Just east of here, our trustee Randi Fisher’s connection to the environment was kindled growing up in Sacramento, California, where she spent time fishing and enjoying the open spaces of California’s Central Valley with her family.

Looking back, I’m convinced those experiences shaped the trajectory of my life and career, making the environment integral to who I am, what I do, and what I care about. I know Randi feels the same way about her time outdoors.

These experiences carry over to the Pisces Foundation. What enriched Randi and me when we were kids can make a difference for all who are fortunate to spend time in nature. Environmental education teaches children, from the earliest ages, to be good stewards of our environment. While it doesn’t tell young people how to think, environmental education does teach kids to be better-informed members of their community.

But environmental education also bestows a wider range of benefits. We know now that environmental learning sticks with kids more than traditional learning, fuels interest in science, and sparks the curiosity that makes kids better learners, including in math and the language arts. It also improves health and wellness, because play outdoors improves children’s mental and physical health. Environmental education strengthens children’s self-esteem, leadership, and character, and enhances social justice by leveling the playing field across genders and ethnicities.

Because of this powerful set of attributes, at the Pisces Foundation we want to help make environmental education part of children’s everyday experience. We believe that, together with partners, we can help systematically stitch together and elevate the work being conducted in the environmental education field. The result over time: improved environmental literacy across the country.

Under the leadership of senior program officer Jason Morris, a former environmental educator himself and a field leader, we are pursuing this goal by bolstering the stature of the environmental education field as a whole and strengthening each part of it, from formal in-school education to after-school programs, from basic research to new policy initiatives. Jason works closely with program associate Kaylee Mulligan, who brings to our work her experience in multiple organizations working to build environmental know-how.

On the school campus, we seek out model programs that can be scaled nationally—such as green schoolyards and cutting-edge citizen science platforms fueling environmental education-rich learning in and out of the classroom.

There’s also an opportunity to bolster the many existing programs that provide environmentally focused after-school activities, school field trips, service learning, and summer camps, all of which offer great venues for high-quality environmental education. Focusing on middle and high school, the Pisces Foundation funds professional development efforts that “teach the teachers” to strengthen the quality of programs offered.

Professional development does not occur in a vacuum. Like many important efforts in the field, it can be shaped best by strong, science-based research. That’s why the Pisces Foundation is supporting academic research at major universities and efforts to summarize and make existing research more accessible to practitioners.

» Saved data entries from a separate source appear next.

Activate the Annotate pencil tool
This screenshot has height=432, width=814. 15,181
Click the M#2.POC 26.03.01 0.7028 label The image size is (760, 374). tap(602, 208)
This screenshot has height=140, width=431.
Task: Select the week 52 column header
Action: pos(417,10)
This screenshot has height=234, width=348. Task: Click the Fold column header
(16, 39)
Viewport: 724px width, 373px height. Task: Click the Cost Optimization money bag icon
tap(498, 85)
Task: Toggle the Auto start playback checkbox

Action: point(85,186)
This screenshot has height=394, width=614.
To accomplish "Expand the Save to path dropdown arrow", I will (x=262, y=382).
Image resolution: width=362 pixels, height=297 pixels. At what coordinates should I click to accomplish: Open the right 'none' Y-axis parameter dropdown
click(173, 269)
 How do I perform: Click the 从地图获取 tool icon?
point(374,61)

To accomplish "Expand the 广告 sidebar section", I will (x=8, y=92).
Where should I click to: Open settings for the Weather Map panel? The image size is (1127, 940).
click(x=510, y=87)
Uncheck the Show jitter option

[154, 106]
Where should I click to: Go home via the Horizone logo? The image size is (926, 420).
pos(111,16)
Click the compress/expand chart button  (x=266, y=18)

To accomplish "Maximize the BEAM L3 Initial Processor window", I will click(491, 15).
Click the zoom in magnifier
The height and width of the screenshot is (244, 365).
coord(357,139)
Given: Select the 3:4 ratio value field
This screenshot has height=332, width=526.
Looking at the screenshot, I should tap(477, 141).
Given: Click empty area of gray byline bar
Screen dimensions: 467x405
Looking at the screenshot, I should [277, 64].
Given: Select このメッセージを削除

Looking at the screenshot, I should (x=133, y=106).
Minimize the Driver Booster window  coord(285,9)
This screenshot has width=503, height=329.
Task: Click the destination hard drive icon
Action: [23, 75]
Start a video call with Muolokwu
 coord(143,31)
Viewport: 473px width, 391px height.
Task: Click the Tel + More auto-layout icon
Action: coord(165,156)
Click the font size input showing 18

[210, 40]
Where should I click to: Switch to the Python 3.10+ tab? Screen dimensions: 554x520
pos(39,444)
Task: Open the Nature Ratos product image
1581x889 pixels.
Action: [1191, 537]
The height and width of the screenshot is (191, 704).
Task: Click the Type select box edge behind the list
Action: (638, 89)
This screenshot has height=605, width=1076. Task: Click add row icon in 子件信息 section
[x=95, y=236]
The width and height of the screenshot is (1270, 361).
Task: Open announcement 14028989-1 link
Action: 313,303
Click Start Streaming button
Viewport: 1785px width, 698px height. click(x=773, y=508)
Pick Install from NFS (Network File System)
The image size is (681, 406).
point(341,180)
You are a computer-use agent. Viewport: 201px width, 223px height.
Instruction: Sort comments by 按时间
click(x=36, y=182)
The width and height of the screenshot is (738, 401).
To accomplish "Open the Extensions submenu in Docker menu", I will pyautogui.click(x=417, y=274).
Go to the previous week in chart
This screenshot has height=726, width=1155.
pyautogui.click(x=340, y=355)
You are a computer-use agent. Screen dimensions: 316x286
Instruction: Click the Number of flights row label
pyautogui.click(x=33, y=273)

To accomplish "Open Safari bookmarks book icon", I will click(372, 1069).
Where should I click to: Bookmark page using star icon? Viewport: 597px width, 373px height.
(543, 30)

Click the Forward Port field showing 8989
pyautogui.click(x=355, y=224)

Most states, aware of an impressive body of existing research and seeing the benefits of environmental education described above, have completed environmental literacy plans (ELPs). ELPs do at a state level what our Foundation seeks to do across the field: power environmental learning by stitching together existing and new efforts so that the sum of the parts exceeds the whole. We are supporting educators and others who are working to implement these plans from California through the South to the Mid-Atlantic states on the East Coast.

Beyond increasing the quality and quantity of environmental education for all young people in the U.S., the Pisces Foundation also helps develop the environmental education field by bringing more funders together to support it through the Blue Sky Funders Forum. We launched this endeavor three years ago to promote greater visibility and increased funding for equitable and inclusive environmental education for all young people.

All of our efforts come down to this: when kids gain the environmental know-how they need to thrive in our rapidly changing world, we’ll see smarter decisions, stronger communities, and daily actions that improve their well-being and our planet. In short, we’ll get closer to our Foundation’s vision of people and nature thriving together.

I didn’t know I’d be a part of this effort when, during school recess, my friends and I were jumping from stone to stone in Ridley Creek. But there’s something fitting about it, just the same.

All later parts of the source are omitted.